═══ Records provided ═══

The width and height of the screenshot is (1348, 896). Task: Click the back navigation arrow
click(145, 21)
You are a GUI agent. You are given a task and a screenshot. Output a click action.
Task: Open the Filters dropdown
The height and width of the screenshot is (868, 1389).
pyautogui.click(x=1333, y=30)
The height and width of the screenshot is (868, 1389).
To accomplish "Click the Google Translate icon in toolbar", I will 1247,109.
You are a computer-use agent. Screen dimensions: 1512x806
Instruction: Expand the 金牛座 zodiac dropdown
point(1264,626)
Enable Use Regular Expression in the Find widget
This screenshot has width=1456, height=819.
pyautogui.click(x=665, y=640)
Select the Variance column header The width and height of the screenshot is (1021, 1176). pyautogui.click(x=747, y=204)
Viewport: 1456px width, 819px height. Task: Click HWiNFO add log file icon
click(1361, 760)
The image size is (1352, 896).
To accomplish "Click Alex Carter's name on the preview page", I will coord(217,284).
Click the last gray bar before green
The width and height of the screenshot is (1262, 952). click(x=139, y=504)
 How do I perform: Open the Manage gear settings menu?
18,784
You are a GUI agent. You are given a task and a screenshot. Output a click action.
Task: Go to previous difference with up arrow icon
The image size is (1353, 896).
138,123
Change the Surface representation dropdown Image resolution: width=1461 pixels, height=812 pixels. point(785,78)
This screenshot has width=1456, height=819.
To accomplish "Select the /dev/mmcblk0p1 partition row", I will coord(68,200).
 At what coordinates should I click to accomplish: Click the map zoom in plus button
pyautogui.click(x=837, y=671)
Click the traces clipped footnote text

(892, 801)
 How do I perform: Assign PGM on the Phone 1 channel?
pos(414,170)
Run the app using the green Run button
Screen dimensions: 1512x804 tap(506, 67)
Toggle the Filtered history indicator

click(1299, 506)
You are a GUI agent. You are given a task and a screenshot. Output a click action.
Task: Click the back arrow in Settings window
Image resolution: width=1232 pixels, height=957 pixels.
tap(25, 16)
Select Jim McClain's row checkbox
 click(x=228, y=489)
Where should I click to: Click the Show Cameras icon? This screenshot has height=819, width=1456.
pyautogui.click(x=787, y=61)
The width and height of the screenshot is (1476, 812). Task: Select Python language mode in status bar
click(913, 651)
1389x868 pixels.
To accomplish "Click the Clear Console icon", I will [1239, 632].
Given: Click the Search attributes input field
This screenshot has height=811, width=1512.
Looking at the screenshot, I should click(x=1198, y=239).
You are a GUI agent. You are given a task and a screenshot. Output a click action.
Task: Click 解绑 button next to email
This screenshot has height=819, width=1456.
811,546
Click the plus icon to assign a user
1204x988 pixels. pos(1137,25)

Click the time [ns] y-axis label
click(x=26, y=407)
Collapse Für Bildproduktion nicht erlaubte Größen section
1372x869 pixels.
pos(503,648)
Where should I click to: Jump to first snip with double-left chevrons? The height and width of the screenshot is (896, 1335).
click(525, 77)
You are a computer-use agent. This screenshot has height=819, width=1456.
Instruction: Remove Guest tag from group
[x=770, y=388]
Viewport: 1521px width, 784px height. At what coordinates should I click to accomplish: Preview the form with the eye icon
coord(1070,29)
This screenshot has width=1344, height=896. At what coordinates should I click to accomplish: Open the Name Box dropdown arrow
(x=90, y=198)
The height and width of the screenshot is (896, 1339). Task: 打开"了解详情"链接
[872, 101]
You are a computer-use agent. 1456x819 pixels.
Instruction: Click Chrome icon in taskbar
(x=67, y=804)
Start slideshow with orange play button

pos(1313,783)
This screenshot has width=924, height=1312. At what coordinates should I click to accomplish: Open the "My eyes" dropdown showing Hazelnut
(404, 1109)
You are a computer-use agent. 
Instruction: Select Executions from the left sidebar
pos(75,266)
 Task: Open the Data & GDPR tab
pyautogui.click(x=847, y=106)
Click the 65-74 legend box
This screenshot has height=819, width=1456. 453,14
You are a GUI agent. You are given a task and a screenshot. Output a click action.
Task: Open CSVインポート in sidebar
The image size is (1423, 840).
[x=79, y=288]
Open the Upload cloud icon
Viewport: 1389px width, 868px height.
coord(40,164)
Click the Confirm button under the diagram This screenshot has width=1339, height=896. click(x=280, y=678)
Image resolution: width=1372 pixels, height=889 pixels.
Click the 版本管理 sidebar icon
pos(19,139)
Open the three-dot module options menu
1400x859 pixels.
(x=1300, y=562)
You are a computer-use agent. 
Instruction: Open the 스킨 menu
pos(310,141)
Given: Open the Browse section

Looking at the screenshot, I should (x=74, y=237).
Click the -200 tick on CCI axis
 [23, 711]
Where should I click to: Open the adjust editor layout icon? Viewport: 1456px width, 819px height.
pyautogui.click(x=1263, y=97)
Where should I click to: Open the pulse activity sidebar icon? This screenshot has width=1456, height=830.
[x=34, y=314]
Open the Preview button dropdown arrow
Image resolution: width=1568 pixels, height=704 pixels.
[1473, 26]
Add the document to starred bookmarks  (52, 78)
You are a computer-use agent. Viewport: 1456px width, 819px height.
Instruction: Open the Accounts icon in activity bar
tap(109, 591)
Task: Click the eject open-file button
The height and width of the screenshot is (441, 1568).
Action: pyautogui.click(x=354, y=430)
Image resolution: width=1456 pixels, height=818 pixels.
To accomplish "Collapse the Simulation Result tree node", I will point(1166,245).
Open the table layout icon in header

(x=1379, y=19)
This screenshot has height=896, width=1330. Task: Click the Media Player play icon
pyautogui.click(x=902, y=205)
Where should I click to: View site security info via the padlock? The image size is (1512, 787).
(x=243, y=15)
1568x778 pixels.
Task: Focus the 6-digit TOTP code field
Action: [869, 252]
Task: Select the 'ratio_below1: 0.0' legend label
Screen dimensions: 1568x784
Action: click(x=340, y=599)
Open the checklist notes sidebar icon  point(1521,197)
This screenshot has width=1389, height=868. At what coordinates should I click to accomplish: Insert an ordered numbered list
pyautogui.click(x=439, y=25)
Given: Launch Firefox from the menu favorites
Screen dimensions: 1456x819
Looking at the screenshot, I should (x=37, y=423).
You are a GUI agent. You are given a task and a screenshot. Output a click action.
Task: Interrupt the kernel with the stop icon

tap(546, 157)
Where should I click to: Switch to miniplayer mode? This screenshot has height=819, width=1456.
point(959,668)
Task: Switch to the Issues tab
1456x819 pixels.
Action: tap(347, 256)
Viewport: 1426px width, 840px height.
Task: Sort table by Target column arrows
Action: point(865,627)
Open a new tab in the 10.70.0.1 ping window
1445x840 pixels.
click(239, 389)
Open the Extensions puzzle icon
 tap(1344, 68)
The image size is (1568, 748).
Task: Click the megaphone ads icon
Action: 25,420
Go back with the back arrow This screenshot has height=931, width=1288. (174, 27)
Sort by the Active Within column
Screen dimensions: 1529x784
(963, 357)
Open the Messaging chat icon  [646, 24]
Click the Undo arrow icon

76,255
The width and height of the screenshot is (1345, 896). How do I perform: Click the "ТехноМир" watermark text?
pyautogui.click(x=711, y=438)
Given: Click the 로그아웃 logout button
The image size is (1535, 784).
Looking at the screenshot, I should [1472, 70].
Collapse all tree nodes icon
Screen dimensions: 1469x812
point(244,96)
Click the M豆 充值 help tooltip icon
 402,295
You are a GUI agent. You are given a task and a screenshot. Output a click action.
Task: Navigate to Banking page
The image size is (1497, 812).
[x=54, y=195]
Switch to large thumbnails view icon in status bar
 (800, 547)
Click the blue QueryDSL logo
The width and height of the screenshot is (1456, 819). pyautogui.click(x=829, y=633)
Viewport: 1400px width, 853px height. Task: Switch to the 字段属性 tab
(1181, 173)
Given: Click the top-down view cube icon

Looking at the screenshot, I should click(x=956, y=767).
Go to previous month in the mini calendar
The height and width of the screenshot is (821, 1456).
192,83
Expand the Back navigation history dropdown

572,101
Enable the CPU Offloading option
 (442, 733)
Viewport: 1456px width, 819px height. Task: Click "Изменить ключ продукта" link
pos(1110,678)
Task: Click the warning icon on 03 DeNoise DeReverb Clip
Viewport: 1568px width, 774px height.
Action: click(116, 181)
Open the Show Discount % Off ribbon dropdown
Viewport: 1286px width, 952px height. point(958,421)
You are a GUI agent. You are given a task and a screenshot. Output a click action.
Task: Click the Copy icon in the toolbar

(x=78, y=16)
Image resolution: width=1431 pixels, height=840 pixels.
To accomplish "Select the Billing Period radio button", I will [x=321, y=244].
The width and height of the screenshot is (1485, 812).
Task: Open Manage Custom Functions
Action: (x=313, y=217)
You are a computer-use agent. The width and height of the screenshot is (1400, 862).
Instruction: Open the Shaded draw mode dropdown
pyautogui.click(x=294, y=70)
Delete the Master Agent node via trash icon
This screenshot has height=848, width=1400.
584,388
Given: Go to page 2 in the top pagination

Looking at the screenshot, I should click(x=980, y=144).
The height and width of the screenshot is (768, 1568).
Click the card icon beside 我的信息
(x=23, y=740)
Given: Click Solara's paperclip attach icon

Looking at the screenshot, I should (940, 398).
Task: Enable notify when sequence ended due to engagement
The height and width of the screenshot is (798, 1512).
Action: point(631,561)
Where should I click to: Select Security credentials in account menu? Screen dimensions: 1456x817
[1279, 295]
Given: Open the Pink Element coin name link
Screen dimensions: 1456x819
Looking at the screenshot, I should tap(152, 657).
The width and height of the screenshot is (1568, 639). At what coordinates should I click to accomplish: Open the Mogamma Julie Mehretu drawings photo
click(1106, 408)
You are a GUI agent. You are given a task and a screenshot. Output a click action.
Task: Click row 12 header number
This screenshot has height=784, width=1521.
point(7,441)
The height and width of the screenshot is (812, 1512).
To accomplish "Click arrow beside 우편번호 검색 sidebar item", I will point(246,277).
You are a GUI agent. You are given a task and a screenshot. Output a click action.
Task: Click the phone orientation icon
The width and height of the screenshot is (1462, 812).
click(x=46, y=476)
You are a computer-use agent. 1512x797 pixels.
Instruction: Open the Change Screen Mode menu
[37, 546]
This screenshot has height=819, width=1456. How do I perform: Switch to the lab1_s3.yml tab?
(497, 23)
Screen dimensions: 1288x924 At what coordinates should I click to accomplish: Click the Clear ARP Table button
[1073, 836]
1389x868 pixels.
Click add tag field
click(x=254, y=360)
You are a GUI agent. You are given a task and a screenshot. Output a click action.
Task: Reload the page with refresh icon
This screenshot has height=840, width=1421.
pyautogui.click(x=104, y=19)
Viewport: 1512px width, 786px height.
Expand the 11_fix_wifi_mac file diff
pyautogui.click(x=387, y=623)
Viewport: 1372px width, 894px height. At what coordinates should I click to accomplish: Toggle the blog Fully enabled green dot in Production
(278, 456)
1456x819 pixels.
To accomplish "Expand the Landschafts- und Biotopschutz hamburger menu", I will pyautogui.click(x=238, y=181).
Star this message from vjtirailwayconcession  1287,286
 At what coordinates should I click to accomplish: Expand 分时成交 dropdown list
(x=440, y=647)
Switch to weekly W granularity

═══

Starting at the line that contains "This screenshot has height=840, width=1421.", repeat each line exactly through the last one in the listing. Include both of those lines and nothing more.

■ **Response**:
This screenshot has height=840, width=1421.
pyautogui.click(x=104, y=19)
Viewport: 1512px width, 786px height.
Expand the 11_fix_wifi_mac file diff
pyautogui.click(x=387, y=623)
Viewport: 1372px width, 894px height. At what coordinates should I click to accomplish: Toggle the blog Fully enabled green dot in Production
(278, 456)
1456x819 pixels.
To accomplish "Expand the Landschafts- und Biotopschutz hamburger menu", I will pyautogui.click(x=238, y=181).
Star this message from vjtirailwayconcession  1287,286
 At what coordinates should I click to accomplish: Expand 分时成交 dropdown list
(x=440, y=647)
Switch to weekly W granularity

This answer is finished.